Now, put those numbers back in:
$p^{\prime}(6) = 7776 - 756 + 12 - 2$
$p^{\prime}(6) = 7020 + 12 - 2$
$p^{\prime}(6) = 7032 - 2$
$p^{\prime}(6) = 7030$

**Part 3: The next point in the Newton iteration starting at $z=6$**
Newton's method is a super clever way to find where a polynomial equals zero. It takes a guess, and then uses a special formula to make a better guess! The formula is:
Next guess = Current guess - (Value of polynomial at current guess / Value of derivative at current guess)

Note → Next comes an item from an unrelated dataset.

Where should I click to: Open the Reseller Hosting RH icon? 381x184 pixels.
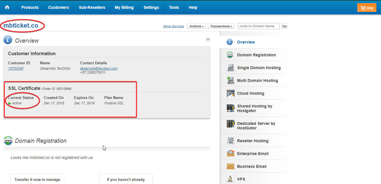pos(230,141)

In math talk, if our current guess is $z_0$, the next guess ($z_1$) is:
$z_1 = z_0 - \frac{p(z_0)}{p^{\prime}(z_0)}$

Our starting point ($z_0$) is 6. We already found $p(6)$ and $p^{\prime}(6)$!
$p(6) = 10181$
$p^{\prime}(6) = 7030$

So, let's plug these into the formula:
$z_1 = 6 - \frac{10181}{7030}$

To make this one fraction, we can think of 6 as $\frac{6 \times 7030}{7030}$:
$6 \times 7030 = 42180$

So, $z_1 = \frac{42180}{7030} - \frac{10181}{7030}$
$z_1 = \frac{42180 - 10181}{7030}$
$z_1 = \frac{31999}{7030}$

If you want it as a decimal, that's approximately $4.55178$.

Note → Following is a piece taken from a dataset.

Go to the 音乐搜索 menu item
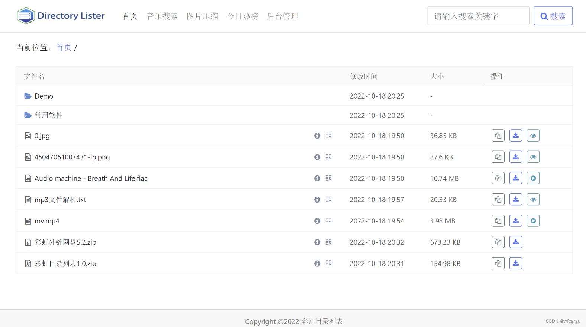Image resolution: width=586 pixels, height=327 pixels. pos(162,16)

And that's how we solve all three parts! Phew, that was a fun one!

Alternative answer

Answer:
`p(6) = 10181`
`p'(6) = 7030`
Next Newton iteration point: `z_next ≈ 4.5518`

Explain
This is a question about evaluating polynomials, figuring out how fast they change (their derivative), and using a cool trick called Newton's method to find where they might cross the zero line . The solving step is:

First, I need to figure out what `p(6)` is. This means I take the number `6` and put it wherever I see `z` in the polynomial `p(z) = 9z^4 - 7z^3 + z^2 - 2z + 5`.
So, I calculate each part:
`6^4 = 6 * 6 * 6 * 6 = 1296`
`6^3 = 6 * 6 * 6 = 216`
`6^2 = 6 * 6 = 36`
Now, substitute these into the polynomial:
`p(6) = 9 * (1296) - 7 * (216) + (36) - 2 * (6) + 5`
`p(6) = 11664 - 1512 + 36 - 12 + 5`
Then I just add and subtract from left to right:
`p(6) = 10152 + 36 - 12 + 5`
`p(6) = 10188 - 12 + 5`
`p(6) = 10176 + 5`
`p(6) = 10181`

Next, I need to find `p'(6)`. This means I first need to find the "derivative" of `p(z)`, which is a new polynomial that tells us how steep the original polynomial `p(z)` is at any point. For a term like `az^n`, its derivative is `a*n*z^(n-1)`. (And the derivative of a number by itself, like `+5`, is `0`).
Let's find the derivative for each part of `p(z)`:
For `9z^4`, the derivative is `9 * 4 * z^(4-1) = 36z^3`.
For `-7z^3`, the derivative is `-7 * 3 * z^(3-1) = -21z^2`.
For `z^2` (which is `1z^2`), the derivative is `1 * 2 * z^(2-1) = 2z`.
For `-2z` (which is `-2z^1`), the derivative is `-2 * 1 * z^(1-1) = -2z^0 = -2 * 1 = -2`.
For `+5`, the derivative is `0`.
So, the derivative `p'(z)` is:
`p'(z) = 36z^3 - 21z^2 + 2z - 2`
Now I plug in `z = 6` into `p'(z)`:
`p'(6) = 36 * (6*6*6) - 21 * (6*6) + 2 * 6 - 2`
`p'(6) = 36 * 216 - 21 * 36 + 12 - 2`
`p'(6) = 7776 - 756 + 12 - 2`
`p'(6) = 7020 + 12 - 2`
`p'(6) = 7032 - 2`
`p'(6) = 7030`

Finally, I need to find the next point in the Newton iteration. This is a smart way to get closer to a `z` value where `p(z)` equals `0`. The formula for the next point (`z_next`) using the current point (`z_current`) is:
`z_next = z_current - p(z_current) / p'(z_current)`
Here, our `z_current` is `6`.
We already found `p(6) = 10181` and `p'(6) = 7030`.
So, `z_next = 6 - 10181 / 7030`
First, let's divide `10181` by `7030`:
`10181 ÷ 7030 ≈ 1.44822`
Now, subtract that from `6`:
`z_next ≈ 6 - 1.44822`
`z_next ≈ 4.55178`
Rounding to four decimal places, the next point is approximately `4.5518`.